The proper splicing of RNAi factors is critical for pericentric heterochromatin assembly in fission yeast

Heterochromatin preferentially assembles at repetitive DNA elements, playing roles in transcriptional silencing, recombination suppression, and chromosome segregation. The RNAi machinery is required for heterochromatin assembly in a diverse range of organisms. In fission yeast, RNA splicing factors are also required for pericentric heterochromatin assembly, and a prevailing model is that splicing factors provide a platform for siRNA generation independently of their splicing activity.
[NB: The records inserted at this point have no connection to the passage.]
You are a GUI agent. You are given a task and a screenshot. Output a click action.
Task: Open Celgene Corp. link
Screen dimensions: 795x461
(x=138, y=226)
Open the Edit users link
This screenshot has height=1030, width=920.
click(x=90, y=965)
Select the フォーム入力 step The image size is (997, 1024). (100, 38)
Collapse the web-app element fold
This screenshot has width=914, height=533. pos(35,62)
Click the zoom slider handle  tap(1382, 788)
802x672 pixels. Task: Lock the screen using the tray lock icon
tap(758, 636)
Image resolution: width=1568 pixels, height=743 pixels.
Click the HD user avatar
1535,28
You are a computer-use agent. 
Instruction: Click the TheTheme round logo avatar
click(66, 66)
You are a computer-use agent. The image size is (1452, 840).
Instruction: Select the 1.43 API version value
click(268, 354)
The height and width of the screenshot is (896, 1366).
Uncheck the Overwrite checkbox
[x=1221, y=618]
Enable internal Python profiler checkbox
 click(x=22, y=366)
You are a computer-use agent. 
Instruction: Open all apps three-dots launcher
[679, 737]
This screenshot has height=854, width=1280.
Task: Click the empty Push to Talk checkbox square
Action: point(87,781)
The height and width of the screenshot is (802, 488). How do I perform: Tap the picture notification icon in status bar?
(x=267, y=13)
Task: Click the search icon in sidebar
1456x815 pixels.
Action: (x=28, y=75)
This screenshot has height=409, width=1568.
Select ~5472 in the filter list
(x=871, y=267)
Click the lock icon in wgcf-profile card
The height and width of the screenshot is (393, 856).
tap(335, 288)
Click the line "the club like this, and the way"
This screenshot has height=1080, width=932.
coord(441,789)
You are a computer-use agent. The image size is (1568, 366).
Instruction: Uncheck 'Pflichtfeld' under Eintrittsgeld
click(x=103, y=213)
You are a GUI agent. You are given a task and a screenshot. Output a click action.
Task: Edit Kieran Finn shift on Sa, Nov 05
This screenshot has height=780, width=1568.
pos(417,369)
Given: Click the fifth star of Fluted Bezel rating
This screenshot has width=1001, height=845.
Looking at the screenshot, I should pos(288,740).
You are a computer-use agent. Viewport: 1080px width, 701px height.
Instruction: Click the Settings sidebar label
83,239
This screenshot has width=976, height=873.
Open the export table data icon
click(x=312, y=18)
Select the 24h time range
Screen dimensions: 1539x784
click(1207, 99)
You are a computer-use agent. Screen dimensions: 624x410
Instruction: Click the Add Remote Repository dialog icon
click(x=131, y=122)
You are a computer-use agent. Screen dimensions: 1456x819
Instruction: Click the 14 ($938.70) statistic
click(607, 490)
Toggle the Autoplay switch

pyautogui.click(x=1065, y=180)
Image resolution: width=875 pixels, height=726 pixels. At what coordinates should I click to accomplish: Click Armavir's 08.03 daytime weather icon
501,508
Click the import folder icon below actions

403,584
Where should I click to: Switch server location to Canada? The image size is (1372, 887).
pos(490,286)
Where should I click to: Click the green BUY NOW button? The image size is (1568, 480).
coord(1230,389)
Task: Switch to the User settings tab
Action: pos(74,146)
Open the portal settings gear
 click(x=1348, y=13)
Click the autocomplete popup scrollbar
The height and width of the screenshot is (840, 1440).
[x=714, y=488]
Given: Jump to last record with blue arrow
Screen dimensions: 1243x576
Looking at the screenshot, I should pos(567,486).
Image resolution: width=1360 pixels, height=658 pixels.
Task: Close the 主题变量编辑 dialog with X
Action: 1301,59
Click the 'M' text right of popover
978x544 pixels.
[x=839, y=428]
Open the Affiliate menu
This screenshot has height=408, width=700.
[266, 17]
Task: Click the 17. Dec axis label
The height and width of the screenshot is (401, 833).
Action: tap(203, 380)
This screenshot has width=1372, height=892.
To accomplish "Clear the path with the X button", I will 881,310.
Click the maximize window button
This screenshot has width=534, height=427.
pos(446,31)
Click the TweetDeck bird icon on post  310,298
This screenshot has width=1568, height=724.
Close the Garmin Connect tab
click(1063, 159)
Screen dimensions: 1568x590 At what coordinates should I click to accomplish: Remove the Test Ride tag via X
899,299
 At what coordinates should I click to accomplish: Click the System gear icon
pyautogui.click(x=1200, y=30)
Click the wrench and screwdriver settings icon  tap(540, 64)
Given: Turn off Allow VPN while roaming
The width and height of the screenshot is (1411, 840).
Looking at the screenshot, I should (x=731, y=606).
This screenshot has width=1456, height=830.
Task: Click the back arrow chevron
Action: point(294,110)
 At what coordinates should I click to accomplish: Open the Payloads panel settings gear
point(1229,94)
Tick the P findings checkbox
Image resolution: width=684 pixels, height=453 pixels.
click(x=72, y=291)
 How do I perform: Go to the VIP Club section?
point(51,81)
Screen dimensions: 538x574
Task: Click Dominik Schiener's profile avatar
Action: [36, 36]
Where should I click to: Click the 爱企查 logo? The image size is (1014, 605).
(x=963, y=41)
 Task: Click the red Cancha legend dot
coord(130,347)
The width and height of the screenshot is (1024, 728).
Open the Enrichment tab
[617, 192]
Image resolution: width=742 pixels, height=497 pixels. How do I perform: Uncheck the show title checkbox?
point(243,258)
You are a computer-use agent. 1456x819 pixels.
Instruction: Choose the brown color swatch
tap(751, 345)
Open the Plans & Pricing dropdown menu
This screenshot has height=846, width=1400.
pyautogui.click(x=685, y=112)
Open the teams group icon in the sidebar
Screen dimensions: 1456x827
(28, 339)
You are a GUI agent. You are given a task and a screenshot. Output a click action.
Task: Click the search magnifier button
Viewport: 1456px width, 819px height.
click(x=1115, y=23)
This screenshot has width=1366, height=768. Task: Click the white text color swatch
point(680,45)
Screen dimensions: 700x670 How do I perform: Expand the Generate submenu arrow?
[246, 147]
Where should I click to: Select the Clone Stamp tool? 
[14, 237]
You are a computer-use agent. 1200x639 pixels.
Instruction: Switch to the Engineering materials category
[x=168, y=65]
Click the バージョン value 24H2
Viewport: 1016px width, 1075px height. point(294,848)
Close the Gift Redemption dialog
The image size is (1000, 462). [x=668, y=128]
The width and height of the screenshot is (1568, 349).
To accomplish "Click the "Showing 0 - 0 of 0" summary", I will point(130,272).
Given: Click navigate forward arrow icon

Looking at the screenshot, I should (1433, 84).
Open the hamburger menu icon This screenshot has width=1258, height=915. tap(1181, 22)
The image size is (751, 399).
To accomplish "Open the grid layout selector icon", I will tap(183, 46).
Here, by screening the fission yeast deletion library, we discovered four novel splicing factors that are required for pericentric heterochromatin assembly. Sequencing total cellular RNAs from the strongest of these mutants, cwf14Δ, showed intron retention in mRNAs of several RNAi factors. Moreover, introducing cDNA versions of RNAi factors significantly restored pericentric heterochromatin in splicing mutants. We also found that mutations of splicing factors resulted in defective telomeric heterochromatin assembly and mis-splicing the mRNA of shelterin component Tpz1, and that replacement of tpz1+ with its cDNA partially rescued heterochromatin defects at telomeres in splicing mutants. Thus, proper splicing of RNAi and shelterin factors contributes to heterochromatin assembly at pericentric regions and telomeres.